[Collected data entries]
[Start of Attachment]
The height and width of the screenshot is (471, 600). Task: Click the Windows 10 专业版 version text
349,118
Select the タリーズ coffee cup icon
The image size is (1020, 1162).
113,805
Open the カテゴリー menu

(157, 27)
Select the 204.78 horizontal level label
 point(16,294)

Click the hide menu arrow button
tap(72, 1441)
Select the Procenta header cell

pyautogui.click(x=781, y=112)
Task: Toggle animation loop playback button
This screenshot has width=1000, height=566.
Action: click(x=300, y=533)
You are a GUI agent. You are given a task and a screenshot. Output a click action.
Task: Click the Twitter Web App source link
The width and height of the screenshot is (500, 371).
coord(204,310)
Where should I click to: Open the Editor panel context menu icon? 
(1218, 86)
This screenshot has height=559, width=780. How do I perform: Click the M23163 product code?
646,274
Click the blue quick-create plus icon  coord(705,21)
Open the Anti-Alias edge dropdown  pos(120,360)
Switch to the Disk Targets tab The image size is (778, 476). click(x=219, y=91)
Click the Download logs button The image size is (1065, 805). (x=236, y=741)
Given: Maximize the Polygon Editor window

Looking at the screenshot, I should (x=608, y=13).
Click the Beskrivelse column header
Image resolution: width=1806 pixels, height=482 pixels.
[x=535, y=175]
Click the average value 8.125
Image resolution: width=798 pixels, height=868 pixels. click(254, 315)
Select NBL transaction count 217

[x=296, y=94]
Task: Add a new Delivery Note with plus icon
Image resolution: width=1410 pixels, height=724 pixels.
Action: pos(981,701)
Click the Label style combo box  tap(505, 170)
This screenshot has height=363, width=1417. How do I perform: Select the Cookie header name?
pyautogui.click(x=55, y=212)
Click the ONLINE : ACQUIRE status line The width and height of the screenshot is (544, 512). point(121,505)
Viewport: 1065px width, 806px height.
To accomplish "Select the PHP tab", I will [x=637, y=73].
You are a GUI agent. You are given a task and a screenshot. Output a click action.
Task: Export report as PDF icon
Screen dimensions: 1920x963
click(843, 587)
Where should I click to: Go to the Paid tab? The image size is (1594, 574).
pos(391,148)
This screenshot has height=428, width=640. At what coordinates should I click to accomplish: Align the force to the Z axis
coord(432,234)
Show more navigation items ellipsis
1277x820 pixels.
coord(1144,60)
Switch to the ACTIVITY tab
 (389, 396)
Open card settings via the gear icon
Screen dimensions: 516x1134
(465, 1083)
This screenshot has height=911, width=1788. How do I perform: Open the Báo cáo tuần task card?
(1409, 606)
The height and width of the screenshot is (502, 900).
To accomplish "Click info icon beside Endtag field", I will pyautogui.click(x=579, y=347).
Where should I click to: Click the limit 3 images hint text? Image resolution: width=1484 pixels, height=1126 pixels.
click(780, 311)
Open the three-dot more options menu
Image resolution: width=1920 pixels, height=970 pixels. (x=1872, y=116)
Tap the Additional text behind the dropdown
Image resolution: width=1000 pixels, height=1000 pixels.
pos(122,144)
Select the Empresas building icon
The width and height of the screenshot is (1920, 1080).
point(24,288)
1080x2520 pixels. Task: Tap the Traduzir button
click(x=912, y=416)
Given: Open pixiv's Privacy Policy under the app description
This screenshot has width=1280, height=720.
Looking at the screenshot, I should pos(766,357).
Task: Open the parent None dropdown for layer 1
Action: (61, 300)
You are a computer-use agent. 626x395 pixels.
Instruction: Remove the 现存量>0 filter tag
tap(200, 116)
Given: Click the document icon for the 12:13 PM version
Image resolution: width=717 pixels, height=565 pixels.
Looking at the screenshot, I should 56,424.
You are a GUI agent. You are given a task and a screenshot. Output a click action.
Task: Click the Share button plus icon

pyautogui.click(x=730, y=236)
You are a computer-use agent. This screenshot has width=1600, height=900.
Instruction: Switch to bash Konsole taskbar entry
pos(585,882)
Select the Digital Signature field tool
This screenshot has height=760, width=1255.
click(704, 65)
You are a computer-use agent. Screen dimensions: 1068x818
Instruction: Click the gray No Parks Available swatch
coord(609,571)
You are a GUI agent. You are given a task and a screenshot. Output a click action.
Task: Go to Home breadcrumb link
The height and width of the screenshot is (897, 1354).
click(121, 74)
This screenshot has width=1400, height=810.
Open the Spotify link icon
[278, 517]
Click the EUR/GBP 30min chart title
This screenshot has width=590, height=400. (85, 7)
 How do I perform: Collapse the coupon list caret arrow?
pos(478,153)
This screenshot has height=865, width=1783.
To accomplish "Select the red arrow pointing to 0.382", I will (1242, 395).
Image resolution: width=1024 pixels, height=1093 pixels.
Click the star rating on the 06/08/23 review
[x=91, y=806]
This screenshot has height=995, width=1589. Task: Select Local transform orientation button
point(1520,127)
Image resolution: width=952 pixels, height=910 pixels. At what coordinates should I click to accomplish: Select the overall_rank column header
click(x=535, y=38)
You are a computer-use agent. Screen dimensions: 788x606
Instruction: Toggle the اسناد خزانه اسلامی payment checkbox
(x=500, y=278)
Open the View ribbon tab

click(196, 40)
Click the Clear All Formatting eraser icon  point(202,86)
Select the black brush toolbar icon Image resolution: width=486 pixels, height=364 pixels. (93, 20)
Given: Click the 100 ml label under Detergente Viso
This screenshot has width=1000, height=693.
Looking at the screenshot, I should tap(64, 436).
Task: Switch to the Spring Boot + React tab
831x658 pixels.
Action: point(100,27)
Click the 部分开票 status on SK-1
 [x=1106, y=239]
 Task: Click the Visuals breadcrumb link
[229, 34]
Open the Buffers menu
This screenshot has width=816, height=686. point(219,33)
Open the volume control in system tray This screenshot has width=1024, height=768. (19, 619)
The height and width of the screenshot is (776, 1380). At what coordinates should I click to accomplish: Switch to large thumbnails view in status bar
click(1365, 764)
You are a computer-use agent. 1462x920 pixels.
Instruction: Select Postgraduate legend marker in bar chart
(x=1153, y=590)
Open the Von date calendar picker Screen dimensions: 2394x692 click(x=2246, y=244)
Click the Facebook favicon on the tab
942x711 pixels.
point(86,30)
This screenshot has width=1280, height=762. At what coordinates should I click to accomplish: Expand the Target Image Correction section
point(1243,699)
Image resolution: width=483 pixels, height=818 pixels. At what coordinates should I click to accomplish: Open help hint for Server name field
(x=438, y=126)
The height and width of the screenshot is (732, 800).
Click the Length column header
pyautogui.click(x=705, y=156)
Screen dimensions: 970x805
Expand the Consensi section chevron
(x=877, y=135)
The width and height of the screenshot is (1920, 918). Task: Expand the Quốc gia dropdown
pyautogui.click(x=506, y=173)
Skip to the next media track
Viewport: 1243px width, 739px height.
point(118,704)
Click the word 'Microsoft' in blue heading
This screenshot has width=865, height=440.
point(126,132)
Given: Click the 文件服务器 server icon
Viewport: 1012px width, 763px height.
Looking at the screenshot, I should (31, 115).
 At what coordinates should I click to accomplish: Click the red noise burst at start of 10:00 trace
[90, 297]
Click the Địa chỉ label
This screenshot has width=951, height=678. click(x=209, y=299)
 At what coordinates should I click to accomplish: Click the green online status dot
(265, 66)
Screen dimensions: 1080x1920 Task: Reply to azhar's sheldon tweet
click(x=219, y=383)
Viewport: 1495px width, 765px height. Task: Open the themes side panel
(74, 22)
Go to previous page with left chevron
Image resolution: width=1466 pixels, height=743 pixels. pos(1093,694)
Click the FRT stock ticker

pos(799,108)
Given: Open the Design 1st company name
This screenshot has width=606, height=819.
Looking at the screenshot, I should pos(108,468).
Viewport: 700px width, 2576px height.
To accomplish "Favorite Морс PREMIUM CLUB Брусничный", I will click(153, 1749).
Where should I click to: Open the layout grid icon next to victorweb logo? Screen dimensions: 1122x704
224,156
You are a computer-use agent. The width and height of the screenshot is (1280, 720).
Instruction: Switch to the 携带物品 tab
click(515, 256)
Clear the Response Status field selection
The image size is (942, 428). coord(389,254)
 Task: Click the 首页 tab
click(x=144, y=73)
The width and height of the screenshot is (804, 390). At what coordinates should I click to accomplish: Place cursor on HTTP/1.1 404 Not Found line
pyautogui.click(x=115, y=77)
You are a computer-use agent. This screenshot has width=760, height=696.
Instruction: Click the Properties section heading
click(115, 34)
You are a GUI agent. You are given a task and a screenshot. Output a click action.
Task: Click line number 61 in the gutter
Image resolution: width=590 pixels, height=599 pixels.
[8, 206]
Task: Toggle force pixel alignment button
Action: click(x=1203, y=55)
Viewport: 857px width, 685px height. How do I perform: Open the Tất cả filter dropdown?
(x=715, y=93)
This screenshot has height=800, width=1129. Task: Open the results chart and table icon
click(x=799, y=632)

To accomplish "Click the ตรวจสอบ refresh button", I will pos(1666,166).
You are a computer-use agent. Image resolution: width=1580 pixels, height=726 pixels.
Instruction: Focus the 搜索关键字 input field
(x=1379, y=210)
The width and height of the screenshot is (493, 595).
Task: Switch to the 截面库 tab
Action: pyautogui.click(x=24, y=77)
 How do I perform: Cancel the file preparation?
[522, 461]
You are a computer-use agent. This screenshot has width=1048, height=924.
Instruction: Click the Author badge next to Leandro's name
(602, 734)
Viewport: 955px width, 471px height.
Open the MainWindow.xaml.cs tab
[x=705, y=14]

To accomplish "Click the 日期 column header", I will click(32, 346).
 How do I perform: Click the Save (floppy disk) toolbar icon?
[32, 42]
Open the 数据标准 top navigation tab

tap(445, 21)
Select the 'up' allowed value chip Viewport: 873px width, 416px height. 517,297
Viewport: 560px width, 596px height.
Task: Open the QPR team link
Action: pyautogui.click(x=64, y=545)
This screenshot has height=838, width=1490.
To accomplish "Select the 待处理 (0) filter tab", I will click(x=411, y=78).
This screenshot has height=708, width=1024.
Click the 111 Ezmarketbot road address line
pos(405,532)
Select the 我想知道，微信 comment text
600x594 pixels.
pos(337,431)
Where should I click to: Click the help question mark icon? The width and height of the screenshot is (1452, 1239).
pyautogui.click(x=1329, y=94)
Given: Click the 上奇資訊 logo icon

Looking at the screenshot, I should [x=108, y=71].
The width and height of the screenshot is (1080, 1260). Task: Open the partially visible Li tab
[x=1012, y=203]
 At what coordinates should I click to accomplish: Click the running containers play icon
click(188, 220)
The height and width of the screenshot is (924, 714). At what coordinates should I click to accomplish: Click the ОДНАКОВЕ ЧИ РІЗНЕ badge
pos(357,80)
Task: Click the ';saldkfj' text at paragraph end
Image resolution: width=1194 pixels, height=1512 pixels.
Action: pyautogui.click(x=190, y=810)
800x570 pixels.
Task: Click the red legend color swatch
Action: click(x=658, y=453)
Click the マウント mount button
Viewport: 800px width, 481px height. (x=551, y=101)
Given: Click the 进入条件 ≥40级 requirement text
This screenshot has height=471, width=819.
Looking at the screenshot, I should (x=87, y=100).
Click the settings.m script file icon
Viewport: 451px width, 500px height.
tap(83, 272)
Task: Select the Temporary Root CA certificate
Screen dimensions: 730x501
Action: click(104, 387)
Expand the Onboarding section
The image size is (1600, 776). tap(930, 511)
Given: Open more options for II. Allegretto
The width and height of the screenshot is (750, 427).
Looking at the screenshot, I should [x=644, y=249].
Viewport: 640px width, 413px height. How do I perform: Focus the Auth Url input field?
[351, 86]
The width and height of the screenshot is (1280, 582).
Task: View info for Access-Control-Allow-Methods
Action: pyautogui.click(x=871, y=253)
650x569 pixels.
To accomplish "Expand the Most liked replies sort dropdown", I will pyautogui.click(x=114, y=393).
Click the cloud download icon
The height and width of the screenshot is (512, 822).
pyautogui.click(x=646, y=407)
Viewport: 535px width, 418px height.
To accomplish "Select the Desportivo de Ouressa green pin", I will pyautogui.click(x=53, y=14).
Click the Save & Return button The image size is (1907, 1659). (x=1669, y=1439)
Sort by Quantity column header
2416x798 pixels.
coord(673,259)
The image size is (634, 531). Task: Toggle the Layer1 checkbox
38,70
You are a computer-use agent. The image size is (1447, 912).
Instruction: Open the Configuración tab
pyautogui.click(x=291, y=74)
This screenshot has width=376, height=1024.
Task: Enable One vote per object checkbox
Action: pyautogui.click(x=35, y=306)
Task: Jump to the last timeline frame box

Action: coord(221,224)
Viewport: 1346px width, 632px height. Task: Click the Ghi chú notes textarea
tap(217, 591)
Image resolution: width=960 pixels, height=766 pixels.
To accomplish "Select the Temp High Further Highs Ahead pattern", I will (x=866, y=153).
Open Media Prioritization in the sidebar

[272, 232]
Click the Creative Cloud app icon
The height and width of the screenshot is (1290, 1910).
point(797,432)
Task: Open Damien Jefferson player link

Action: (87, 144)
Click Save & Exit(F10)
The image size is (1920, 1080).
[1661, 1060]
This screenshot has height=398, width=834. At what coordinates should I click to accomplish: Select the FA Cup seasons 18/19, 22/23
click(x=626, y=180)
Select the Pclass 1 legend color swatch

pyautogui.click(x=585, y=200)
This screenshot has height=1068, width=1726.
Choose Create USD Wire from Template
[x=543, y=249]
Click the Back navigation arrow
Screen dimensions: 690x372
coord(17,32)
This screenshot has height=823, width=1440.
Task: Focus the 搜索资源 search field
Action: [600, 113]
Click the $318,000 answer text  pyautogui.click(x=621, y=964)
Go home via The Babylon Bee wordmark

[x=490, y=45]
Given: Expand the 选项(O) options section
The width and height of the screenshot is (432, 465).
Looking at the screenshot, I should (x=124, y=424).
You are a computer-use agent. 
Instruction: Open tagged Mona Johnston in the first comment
[End of Attachment]
■ Assignment
The lines above from the one containing "Viewport: 640px width, 413px" through the one containing "You are a computer-use agent. The image" are to be set down exactly, and no others.

■ Your response
Viewport: 640px width, 413px height. How do I perform: Focus the Auth Url input field?
[351, 86]
The width and height of the screenshot is (1280, 582).
Task: View info for Access-Control-Allow-Methods
Action: pyautogui.click(x=871, y=253)
650x569 pixels.
To accomplish "Expand the Most liked replies sort dropdown", I will pyautogui.click(x=114, y=393).
Click the cloud download icon
The height and width of the screenshot is (512, 822).
pyautogui.click(x=646, y=407)
Viewport: 535px width, 418px height.
To accomplish "Select the Desportivo de Ouressa green pin", I will pyautogui.click(x=53, y=14).
Click the Save & Return button The image size is (1907, 1659). (x=1669, y=1439)
Sort by Quantity column header
2416x798 pixels.
coord(673,259)
The image size is (634, 531). Task: Toggle the Layer1 checkbox
38,70
You are a computer-use agent. The image size is (1447, 912).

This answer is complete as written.